Initializing the backend...
╷
│ Error: error configuring S3 Backend: error validating provider credentials: error calling sts:GetCallerIdentity: InvalidClientTokenId: The security token included in the request is invalid.
│   status code: 403, request id: 87aedbae-938c-4019-a82a-47a53dfe06f5
│ 

Associated code with the above output

aws sts assume-role --role-arn arn:aws:iam::***:role/devops --role-session-name codebuild > creds

cat creds

export AWS_ACCESS_KEY_ID=$(cat creds | jq '.Credentials.AccessKeyId')
export AWS_SECRET_ACCESS_KEY=$(cat creds | jq '.Credentials.SecretAccessKey')
export AWS_SESSION_TOKEN=$(cat creds | jq '.Credentials.SessionToken')

TF DEBUG

[marian-gheorghe]

I've managed to find the mystery.
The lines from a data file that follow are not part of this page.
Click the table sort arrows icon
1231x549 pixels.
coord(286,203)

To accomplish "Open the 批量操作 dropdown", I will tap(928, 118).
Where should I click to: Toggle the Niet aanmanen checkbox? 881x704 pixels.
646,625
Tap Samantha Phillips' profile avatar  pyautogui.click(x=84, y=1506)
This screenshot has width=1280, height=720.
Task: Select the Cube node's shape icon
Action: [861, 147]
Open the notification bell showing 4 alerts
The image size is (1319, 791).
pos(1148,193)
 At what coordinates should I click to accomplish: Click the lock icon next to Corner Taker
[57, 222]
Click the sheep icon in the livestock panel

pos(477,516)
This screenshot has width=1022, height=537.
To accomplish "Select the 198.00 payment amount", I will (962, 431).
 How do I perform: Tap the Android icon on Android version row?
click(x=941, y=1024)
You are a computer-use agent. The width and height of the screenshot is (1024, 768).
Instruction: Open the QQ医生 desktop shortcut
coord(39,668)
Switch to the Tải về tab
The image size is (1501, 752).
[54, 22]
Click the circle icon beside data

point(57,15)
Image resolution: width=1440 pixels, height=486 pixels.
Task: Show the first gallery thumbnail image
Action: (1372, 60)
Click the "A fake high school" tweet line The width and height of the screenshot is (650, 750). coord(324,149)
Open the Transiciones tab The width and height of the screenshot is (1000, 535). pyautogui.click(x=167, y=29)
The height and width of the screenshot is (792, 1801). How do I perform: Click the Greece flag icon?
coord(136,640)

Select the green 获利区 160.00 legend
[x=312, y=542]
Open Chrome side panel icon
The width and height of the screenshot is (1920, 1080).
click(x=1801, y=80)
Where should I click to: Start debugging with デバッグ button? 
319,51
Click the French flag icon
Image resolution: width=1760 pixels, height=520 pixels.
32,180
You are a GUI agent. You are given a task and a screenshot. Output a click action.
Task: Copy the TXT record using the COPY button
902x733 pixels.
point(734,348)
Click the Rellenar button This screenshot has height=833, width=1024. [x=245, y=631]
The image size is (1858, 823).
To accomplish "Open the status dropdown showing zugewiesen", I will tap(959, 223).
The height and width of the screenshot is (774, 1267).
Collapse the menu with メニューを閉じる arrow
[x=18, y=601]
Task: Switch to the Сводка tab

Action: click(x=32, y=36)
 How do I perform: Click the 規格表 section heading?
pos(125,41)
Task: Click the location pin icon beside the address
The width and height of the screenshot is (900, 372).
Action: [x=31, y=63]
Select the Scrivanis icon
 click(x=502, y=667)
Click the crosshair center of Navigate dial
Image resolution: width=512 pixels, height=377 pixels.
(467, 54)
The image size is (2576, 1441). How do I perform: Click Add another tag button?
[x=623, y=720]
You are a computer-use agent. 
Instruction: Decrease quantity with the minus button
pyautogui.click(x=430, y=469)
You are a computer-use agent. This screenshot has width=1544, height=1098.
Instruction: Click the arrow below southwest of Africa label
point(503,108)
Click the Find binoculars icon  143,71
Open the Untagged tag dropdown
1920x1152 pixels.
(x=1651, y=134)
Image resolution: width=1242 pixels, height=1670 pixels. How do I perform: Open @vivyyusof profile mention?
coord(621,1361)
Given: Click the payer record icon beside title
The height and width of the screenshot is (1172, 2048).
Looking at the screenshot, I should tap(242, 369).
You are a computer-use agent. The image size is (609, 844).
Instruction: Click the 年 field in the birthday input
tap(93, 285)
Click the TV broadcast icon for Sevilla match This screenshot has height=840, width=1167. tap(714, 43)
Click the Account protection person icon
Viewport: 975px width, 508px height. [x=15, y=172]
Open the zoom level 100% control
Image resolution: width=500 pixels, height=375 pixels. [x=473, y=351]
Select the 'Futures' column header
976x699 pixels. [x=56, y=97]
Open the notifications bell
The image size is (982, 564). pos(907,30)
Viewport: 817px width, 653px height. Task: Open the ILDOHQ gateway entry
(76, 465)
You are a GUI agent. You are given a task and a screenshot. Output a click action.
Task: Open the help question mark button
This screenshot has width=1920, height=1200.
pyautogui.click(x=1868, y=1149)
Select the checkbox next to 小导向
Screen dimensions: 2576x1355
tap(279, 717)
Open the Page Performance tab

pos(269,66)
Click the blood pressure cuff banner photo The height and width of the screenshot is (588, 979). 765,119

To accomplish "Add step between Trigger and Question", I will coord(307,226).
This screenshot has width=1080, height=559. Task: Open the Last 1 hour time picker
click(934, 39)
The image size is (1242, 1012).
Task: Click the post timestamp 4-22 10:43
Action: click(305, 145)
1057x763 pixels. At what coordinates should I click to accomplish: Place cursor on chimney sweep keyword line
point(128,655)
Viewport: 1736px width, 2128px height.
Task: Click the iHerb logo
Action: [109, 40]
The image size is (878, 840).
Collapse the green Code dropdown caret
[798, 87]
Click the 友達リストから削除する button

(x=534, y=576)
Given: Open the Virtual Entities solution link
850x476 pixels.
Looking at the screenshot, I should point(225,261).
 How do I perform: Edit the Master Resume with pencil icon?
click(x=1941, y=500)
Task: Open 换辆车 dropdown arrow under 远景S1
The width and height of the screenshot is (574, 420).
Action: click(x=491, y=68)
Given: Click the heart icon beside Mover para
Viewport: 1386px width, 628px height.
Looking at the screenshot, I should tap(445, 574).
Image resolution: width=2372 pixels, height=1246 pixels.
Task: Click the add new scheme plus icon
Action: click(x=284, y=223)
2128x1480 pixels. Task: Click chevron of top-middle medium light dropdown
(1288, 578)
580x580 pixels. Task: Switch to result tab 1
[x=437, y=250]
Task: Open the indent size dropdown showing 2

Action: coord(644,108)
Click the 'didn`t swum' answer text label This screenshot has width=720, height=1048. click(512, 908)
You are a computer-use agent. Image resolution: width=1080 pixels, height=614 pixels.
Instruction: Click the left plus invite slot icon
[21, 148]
Internally aws sdk is querying the credentials endpoint 169.254.170.2$AWS_CONTAINER_CREDENTIALS_RELATIVE_URI for credentials. Because my CodeBuild instance was configured to run in private VPC, it had to go through corporate proxy for external resources. In no_proxy/NO_PROXY only the instance metadata IP (169.254.169.254) was whitelisted. Whitelisting 169.254.170.2 in my proxy configuration solved the problem.

[github-actions[bot]]

I'm going to lock this issue because it has been closed for 30 days ⏳. This helps our maintainers find and focus on the active issues. If you have found a problem that seems similar to this, please open a new issue and complete the issue template so we can capture all the details necessary to investigate further.